The class will meet only once in each week with the other class meeting slot being used by the students to watch videos. Specifically, in each week, the students would watch lecture videos in the middle of the week and submit a brief summary as well as questions or topics that they want to discuss at the first class meeting in the subsequent week, when the instructor will answer the questions that haven't been answered on Piazza, review any difficult topics suggested by the students, or help students in other ways such as helping completing assignments or projects. Every week, at the first class meeting, there will be a short quiz to test the materials watched by the students nearly two weeks before (e.g., the quiz given in Week X would cover content watched by students in week X-2). Once the material in a week is covered, it will not be covered again later in any quiz. There will be no exam.
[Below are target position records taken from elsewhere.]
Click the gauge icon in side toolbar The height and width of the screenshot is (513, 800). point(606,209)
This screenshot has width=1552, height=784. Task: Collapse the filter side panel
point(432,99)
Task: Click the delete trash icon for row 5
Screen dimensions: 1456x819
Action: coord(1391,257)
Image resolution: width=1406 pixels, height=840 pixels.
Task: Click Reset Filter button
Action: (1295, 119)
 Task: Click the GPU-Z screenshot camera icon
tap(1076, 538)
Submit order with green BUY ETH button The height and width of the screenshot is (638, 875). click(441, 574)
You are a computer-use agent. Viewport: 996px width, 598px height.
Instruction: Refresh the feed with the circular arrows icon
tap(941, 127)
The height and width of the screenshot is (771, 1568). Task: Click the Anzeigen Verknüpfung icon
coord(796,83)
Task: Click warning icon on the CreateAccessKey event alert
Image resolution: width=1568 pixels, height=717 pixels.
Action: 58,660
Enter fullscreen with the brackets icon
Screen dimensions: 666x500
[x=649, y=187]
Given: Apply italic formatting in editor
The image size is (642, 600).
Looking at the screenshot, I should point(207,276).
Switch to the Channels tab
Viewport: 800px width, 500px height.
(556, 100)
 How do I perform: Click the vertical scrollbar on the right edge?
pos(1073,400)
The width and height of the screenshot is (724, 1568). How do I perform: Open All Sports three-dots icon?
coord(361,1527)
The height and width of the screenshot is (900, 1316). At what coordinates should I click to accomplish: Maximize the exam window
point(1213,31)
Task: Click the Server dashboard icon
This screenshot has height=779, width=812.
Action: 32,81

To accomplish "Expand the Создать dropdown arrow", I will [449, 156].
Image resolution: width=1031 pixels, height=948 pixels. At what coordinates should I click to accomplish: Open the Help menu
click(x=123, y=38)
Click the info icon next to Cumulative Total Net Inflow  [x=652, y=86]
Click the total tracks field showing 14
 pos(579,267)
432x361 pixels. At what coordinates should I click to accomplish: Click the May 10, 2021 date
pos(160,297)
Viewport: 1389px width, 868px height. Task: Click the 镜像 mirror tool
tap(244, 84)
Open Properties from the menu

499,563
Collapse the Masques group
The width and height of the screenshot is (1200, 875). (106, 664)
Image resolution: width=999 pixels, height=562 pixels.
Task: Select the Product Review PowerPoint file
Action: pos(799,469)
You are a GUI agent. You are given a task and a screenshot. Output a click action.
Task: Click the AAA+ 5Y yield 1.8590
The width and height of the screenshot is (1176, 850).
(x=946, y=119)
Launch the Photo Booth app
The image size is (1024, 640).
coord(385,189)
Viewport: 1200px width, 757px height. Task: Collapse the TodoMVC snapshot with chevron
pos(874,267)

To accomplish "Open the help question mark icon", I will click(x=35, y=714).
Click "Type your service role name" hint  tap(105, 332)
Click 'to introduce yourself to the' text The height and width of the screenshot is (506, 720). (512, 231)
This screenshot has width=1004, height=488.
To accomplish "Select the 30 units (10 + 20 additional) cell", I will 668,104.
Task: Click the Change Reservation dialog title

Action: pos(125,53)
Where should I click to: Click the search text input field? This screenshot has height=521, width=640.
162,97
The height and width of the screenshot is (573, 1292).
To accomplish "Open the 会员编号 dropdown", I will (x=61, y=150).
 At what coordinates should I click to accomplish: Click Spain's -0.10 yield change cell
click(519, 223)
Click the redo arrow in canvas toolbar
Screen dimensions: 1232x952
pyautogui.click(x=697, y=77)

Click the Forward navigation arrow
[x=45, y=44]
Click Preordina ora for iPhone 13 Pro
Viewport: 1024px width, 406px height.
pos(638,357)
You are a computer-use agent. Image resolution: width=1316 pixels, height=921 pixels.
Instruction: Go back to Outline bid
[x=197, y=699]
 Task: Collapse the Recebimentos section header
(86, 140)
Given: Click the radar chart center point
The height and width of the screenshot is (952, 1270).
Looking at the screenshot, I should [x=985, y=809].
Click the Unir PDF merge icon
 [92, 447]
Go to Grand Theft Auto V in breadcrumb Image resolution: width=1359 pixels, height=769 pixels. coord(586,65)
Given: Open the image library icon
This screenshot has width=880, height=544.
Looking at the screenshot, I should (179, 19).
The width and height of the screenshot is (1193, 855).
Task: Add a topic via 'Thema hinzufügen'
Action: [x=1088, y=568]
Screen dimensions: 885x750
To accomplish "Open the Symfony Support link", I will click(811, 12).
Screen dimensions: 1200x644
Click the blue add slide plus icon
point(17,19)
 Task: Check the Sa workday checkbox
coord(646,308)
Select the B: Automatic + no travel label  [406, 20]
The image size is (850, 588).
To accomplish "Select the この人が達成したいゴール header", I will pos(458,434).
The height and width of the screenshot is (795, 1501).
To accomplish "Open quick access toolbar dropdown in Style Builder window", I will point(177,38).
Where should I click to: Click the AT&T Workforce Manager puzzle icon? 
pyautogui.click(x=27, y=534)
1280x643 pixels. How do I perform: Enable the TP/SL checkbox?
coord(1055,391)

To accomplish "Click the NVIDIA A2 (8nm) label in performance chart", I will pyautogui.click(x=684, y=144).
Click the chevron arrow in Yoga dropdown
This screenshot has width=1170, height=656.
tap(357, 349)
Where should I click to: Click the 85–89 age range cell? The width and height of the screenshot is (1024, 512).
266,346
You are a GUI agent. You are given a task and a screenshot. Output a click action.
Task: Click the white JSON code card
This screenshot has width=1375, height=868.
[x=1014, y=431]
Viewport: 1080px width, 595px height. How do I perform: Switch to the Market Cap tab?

The quizzes ensure that the students have a good mastery of all the essential concepts, principles, and algorithms. There are individual assignments (possibly also group assignments as appropriate), which often involve using a software toolkit to implement an algorithm and/or experiment with real text data. The assignments ensure that the students acquire practical skills of using existing toolkits to do experiments and build application tools. There will also be a course project which the students can work in a team. The project is to ensure that the students have an opportunity to synthesize multiple pieces of knowledge learned from the course and apply the learned knowledge and skills to solve an interesting real-world problem. Students taking the course for 4 credit hours also need to finish a literature review.
A+: [95,100] A: [90,94] A-: [85, 89] B+: [80, 84] B: [75, 79] B-: [70,74] C: [60, 69] D: [55,59] F: <55Students are strongly encouraged to help each other through actively answering questions for each other on Piazza. The most active contributors on Piazza will receive up to 5 points extra credit, which would help move your grade up by one bracket.